Listed records:
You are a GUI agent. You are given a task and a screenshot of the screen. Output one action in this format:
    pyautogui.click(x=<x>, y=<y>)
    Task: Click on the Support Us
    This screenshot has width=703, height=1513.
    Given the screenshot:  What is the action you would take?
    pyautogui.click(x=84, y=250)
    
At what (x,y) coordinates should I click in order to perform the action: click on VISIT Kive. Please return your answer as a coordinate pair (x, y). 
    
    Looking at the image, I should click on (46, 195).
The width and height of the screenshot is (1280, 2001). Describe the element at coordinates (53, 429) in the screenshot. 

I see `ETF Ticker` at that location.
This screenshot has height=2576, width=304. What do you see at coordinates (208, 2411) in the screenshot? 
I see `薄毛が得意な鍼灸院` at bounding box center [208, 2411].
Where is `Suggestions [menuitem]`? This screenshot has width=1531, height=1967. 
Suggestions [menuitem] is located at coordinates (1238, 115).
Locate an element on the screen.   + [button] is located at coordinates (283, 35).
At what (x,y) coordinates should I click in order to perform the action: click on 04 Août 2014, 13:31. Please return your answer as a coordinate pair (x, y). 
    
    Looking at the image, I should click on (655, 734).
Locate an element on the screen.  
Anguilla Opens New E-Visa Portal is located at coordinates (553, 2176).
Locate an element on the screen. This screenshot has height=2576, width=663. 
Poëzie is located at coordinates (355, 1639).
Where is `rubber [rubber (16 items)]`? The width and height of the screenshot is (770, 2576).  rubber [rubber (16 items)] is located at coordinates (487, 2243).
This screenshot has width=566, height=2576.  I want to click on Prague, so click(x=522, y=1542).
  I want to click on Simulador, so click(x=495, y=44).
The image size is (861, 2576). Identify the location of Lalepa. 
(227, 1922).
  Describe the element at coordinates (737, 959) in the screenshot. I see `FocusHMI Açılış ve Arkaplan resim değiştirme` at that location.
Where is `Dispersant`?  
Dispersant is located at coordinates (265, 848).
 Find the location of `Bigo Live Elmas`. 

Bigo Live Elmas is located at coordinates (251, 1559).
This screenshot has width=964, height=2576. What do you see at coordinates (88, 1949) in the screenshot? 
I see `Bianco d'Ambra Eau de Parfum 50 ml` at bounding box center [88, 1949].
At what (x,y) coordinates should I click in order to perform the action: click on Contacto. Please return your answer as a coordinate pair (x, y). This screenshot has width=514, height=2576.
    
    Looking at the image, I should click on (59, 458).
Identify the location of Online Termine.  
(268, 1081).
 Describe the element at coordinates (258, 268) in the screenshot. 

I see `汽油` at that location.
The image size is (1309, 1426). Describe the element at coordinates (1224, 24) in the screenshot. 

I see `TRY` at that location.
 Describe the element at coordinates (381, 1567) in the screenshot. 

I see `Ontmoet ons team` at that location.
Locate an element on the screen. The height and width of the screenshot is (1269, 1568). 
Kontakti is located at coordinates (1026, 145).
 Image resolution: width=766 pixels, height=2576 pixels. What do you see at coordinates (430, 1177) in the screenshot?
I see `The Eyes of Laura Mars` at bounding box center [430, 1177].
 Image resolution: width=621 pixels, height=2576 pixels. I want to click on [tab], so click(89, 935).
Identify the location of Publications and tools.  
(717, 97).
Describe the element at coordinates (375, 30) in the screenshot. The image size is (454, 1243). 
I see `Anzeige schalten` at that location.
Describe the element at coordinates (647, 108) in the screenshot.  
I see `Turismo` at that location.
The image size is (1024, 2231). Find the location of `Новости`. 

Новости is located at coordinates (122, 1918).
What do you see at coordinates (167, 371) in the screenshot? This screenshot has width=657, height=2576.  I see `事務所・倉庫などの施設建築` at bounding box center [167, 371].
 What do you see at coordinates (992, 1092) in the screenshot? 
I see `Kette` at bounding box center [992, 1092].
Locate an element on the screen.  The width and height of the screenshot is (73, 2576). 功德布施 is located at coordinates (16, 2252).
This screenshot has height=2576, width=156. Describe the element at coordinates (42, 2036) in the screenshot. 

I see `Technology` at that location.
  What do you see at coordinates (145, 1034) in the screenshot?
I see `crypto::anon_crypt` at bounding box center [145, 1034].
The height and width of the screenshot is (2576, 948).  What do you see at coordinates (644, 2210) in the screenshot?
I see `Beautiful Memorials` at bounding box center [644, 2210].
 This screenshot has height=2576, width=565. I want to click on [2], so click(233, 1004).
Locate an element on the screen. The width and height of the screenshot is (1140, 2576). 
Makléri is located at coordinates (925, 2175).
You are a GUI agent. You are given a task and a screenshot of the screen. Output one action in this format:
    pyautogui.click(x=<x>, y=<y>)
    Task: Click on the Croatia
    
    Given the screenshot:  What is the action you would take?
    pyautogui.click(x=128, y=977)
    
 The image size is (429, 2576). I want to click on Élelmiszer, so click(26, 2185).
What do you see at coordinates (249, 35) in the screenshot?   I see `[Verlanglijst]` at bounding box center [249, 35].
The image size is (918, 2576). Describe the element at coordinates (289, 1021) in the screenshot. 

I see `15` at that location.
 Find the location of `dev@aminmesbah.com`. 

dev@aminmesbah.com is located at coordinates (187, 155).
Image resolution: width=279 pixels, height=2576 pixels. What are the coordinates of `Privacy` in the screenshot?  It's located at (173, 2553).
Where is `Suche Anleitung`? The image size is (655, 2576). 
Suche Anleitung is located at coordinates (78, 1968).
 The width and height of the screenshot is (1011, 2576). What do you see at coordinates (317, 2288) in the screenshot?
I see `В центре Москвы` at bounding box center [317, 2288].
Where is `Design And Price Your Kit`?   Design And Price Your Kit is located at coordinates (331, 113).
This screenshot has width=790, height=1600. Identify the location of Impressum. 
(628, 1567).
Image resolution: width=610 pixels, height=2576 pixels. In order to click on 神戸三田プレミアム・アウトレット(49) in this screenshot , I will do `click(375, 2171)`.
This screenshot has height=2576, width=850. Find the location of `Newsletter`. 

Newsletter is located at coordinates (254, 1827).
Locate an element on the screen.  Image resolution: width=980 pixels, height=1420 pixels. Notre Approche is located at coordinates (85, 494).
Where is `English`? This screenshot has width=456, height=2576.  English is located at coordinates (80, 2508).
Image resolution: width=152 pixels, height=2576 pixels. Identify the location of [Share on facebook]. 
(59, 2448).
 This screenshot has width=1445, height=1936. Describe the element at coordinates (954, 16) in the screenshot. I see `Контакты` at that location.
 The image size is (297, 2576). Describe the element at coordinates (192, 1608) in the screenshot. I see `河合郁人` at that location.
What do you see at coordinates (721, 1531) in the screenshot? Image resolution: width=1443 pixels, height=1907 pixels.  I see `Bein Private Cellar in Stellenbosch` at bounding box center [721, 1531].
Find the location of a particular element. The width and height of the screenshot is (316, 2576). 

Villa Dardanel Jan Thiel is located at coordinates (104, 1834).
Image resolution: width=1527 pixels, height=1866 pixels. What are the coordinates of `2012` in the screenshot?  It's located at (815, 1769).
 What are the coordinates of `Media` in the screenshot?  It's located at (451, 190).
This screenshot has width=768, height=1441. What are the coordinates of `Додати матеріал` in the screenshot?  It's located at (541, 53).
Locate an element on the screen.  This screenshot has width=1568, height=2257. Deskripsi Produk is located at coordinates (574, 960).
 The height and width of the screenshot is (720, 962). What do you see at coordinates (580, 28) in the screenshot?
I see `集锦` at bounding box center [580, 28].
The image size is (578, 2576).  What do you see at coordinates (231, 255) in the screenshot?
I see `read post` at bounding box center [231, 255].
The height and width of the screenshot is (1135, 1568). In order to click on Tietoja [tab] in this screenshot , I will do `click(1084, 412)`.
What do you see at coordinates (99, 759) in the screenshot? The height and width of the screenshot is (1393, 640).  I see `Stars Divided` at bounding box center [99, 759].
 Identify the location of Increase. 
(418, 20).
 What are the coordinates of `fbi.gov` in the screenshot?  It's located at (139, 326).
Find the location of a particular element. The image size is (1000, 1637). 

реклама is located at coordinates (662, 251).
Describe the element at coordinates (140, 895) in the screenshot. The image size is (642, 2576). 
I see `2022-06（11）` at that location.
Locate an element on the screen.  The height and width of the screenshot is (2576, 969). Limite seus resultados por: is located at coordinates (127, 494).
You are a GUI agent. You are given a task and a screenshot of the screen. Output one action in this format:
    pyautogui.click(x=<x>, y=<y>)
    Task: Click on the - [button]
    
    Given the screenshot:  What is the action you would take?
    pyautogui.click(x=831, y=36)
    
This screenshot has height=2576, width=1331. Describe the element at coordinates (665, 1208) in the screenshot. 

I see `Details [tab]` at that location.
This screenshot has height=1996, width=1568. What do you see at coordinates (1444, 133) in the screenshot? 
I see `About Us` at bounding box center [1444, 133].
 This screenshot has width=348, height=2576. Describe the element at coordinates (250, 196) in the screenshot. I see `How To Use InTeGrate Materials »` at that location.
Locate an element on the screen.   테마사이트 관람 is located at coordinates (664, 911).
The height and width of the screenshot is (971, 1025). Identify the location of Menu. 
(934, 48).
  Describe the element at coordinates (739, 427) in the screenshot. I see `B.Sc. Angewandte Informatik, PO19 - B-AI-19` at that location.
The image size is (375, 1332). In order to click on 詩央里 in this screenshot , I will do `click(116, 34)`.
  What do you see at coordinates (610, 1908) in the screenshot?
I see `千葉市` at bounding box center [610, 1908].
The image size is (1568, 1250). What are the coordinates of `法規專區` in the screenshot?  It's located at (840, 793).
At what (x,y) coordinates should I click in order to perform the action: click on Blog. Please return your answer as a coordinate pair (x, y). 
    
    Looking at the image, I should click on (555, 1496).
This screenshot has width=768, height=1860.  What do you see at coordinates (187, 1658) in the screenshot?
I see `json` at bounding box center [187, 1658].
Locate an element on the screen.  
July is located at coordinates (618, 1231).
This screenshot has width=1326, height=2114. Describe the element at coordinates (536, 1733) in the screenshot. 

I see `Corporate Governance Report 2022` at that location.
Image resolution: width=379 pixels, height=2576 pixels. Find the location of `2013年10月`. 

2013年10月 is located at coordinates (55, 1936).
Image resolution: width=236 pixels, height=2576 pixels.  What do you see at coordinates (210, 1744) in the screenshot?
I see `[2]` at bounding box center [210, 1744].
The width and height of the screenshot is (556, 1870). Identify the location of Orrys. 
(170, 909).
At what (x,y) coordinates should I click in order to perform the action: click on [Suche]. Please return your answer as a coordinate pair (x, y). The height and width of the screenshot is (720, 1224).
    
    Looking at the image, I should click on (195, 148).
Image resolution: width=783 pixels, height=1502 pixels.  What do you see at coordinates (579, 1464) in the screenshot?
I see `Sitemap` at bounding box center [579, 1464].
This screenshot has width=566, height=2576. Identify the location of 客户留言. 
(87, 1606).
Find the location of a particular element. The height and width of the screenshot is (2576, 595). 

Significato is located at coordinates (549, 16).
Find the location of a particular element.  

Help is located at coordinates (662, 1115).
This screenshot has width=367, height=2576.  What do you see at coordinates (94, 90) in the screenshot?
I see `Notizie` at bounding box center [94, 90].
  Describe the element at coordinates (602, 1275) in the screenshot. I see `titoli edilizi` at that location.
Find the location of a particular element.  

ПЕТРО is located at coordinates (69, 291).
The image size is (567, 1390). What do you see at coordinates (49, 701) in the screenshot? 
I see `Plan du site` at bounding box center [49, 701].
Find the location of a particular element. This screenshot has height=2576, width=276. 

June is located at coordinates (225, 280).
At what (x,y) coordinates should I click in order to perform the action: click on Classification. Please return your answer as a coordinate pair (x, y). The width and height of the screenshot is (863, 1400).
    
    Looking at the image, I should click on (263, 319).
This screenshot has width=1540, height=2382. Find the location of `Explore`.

What is needed: Find every line in the entries above that contains the string "Suche", matching case exactly, and copy each of those lines.

Finished answer:
Where is `Suche Anleitung`? The image size is (655, 2576). 
Suche Anleitung is located at coordinates (78, 1968).
At what (x,y) coordinates should I click in order to perform the action: click on [Suche]. Please return your answer as a coordinate pair (x, y). The height and width of the screenshot is (720, 1224).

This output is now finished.